Merk: Wenn einer schrieb, dass der Merk einen Fehler gemacht hat, dann haben das alle übernommen und wurde zur Tatsache. Insbesondere in der Champions League wurde mit der Zeit jeder Schritt beobachtet. Eigentlich geht das aber schon vor 100 Zuschauern in der E-Jugend mit den Eltern los und endet dann bei einem Spiel zwischen Uruguay und Argentinien vor über 100.000 in Montevideo. Da brennt der Baum, aber das willst du ja auch. Daran wächst man als Schiedsrichter.

Apropos Argentinien: Im August 2005 stellten Sie den 17-jährigen Lionel Messi bei seinem Länderspieldebüt nur 44 Sekunden nach seiner Einwechslung mit Rot vom Feld. Wie erinnern Sie sich?

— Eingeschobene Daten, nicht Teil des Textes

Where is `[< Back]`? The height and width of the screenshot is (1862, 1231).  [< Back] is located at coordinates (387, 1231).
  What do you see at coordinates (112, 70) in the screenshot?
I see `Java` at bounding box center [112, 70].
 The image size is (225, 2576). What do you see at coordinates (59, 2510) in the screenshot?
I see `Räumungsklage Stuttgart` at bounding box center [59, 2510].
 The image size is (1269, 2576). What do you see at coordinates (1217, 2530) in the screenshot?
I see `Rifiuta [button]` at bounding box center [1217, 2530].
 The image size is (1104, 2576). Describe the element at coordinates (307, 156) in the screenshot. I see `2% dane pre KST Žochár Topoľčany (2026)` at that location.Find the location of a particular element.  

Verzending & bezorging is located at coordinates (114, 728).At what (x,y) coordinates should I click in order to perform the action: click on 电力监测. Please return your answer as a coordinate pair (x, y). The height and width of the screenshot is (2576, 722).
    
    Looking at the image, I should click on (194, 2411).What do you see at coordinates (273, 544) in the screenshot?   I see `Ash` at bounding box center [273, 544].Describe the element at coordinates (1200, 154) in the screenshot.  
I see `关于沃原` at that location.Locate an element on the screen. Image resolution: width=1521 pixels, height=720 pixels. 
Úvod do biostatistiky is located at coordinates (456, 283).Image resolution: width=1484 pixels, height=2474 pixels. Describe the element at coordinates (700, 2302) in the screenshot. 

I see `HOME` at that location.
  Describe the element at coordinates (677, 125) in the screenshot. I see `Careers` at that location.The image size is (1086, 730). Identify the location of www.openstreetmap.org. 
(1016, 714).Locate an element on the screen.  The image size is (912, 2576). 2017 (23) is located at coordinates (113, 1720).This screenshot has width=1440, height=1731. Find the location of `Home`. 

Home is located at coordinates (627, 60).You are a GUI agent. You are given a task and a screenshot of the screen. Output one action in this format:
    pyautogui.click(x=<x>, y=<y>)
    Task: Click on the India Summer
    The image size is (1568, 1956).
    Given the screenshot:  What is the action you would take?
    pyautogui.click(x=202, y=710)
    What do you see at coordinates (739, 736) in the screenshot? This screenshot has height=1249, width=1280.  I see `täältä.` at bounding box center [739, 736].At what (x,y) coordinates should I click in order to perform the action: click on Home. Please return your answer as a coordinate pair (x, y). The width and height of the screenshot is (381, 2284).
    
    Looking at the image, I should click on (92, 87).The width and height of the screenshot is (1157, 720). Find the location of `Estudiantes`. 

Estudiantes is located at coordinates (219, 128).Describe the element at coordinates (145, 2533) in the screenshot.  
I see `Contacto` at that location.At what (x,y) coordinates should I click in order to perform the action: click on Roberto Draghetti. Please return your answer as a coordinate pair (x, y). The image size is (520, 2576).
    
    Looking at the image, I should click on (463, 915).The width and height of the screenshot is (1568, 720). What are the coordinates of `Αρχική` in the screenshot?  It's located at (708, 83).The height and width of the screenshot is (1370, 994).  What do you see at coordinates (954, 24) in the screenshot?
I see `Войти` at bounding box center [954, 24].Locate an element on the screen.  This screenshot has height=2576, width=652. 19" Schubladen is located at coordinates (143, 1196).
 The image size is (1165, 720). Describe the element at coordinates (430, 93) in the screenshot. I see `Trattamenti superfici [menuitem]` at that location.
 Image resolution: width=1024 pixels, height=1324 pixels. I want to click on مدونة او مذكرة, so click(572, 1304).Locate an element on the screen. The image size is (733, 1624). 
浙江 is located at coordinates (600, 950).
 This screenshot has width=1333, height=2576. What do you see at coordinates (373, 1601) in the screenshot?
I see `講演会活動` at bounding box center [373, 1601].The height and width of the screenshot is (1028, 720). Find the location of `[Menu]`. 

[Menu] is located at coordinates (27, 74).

Merk: Er wurde bei seiner ersten Ballaktion gehalten, schlug nach hinten aus und traf seinen Gegenspieler am Hals. Das geschah im Affekt. Gelb wäre auch vertretbar gewesen. Meine Linie war aber immer, konsequent zu sein - egal, ob in der ersten oder letzten Minute, in einem EM-Finale oder Freundschaftsspiel. Vielleicht half es Messi sogar dabei, später so häufig zum Weltfußballer gewählt zu werden, weil durch ein solch einschneidendes Erlebnis bereits in jungen Jahren ein Lernprozess eingesetzt hat.

In Ihrer gesamten Zeit als Schiedsrichter gab es viele Höhepunkte für Sie. Wie sind Sie denn mit den schwereren Phasen umgegangen?

Merk: Mein Freund Fritz Walter hat mich Demut gelehrt. Auch nach einer guten Leistung kannst du schließlich eine Woche später wieder einen auf den Deckel kriegen. Ich wurde in den Neunzigern trotz guter Leistungen für viele Dinge nicht berücksichtigt, weil die Älteren vielleicht eher dran waren. Dass irgendwann ein Champions-League-Finale kommt, war mir aber seit 1997 klar.

Beckham, Zidane, Messi und Co.: Merk leitete Spiele zahlreicher Legenden.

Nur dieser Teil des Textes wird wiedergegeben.